I would next like to address the issue of president Snow. The first book showed promise of a somewhat enigmatically calculating villain, and with the second book I was undoubtedly vying for a deliciously dark and troubled back-story to get my teeth into, to establish in my mind a smart and intimidating villain. It turned out that there was no real back-story – at least Volders had a troubled past that we could revel in; to explain why he was a twisted, cold-blooded killer. Snow just had some botox that went wrong…I don’t get the wrong impression here, I do in fact likeCatching Fire, especially the brilliance that is the second arena, complete with tactical alliances to boot. Fantastically intriguing. Let us only hope that justice will be done to this creation on the big screen!
Book Three: Mockingjay (aka the struggle)
‘Just another piece in their/his/her/my Games’, was the phrase that was now causing me physical and mental anguish every time I happened upon it, which was pretty much in every other chapter of Mockingjay. As if this wasn’t enough, the complete overkill of the rather pretentious name itself, Mockingjay, was answerable to a reflex of steaming anger bubbling up from inside of me every time it was mentioned. All in all, I have to say that I found this book incredibly hard to deal with, mainly on account of its clumsiness in addressing the rebellion, and its lack of our main man: Peeta. I felt that the poor boy, who, let’s face it, is the best written character in the whole saga, was rather made a mockery of. His absence was really quite telling, particularly when the romantic interest was in favour of Gale, as I found myself becoming really quite uninterested in the whole thing. What a DULL character Gale is. Clearly Collins thinks so too, as it goes to show back in Catching Fire. Subsequent to his whipping for crimes against Panem, we are informed that Gale was in a critical state being tended to night and day. Then in the next chapter we find out, in a rather off-handed reference, that Gale is back down the mines. Does Collins even remember he was injured?! Speaking of miraculous recoveries, Peeta’s plight against the Trackerjackers in what we commonly call a ‘highjacking’ was a rather dubious one. No light was ever really shed on exactly HOW our man was saved from this nasty fate. All the information we receive is that dear old Delly has been having a chat with him now and again, coaxing him out of his (righteous) hatred for Katniss. Hmmm, interesting.

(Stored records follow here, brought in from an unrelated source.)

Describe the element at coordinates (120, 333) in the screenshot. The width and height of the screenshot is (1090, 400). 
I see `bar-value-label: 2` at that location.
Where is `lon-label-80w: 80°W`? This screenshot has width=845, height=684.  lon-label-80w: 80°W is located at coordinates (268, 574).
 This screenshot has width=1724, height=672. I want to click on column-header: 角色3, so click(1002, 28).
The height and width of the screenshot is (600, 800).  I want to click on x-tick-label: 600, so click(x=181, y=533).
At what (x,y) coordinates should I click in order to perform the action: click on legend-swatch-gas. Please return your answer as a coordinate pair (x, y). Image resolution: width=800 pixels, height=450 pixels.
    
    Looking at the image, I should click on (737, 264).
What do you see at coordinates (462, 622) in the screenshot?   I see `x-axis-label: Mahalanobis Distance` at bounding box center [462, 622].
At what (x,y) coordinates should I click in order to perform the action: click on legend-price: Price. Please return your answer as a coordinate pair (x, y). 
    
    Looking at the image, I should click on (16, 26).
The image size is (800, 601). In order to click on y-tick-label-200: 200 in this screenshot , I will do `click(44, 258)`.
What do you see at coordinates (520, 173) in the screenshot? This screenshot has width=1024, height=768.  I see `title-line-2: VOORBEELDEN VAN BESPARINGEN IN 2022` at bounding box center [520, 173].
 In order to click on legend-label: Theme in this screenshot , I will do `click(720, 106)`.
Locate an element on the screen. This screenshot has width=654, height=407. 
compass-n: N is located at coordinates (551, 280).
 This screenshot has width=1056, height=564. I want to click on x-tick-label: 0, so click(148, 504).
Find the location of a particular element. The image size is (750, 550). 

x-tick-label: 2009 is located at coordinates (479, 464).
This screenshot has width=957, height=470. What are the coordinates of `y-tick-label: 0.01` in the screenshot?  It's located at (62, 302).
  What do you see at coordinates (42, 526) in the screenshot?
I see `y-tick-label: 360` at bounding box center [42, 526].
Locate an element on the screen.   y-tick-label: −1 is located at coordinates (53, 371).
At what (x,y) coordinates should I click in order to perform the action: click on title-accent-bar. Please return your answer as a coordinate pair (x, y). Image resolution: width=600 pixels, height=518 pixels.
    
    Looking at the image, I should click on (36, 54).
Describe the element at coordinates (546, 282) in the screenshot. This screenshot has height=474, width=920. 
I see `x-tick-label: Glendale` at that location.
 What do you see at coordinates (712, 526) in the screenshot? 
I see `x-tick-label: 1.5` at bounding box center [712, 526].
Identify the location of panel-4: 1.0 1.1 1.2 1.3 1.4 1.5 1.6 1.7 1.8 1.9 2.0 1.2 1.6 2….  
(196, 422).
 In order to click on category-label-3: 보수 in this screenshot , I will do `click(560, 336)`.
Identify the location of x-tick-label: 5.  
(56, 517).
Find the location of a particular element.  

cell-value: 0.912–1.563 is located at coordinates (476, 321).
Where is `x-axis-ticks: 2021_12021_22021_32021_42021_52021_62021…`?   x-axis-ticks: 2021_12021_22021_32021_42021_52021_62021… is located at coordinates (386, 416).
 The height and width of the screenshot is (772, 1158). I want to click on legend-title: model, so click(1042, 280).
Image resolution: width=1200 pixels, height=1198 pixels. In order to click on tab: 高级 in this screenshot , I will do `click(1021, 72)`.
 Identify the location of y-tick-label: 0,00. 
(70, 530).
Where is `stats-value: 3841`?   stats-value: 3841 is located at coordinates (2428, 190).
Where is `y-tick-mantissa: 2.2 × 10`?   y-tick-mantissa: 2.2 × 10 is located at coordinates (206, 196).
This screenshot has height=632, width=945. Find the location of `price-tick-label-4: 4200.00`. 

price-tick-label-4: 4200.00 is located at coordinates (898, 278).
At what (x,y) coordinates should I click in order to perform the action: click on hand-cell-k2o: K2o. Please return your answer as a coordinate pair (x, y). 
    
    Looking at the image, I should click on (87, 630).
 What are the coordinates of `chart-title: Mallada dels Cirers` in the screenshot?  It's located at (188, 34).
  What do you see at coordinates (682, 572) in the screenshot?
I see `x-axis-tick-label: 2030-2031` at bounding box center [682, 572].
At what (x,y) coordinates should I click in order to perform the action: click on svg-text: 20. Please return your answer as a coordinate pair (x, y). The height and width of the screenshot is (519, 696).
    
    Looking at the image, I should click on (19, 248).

Example from Mockingjay, p37, of ‘Mockingjay’ overkill.
Overall, I feel that Katniss’ final romantic revelation actually epitomised the way the series has been written: way too sudden and inadequately explained. ‘So yeah, by the way, I’m with Peeta now. I decided that Gale and I are too alike, oh well I guess that’s that. Sigh.’ Collins kicked things off with a great concept, managed to run with it insofar as creating a decent world and a handful of interesting characters (Hamish, Peeta, Finnick, Johanna and Beetee being among the elite), yet she has unfortunately stumbled at the final stretch. It just so happened that the ‘final stretch’ incorporates the entirety of the third book. Never mind, hey, it’s only a children’s book.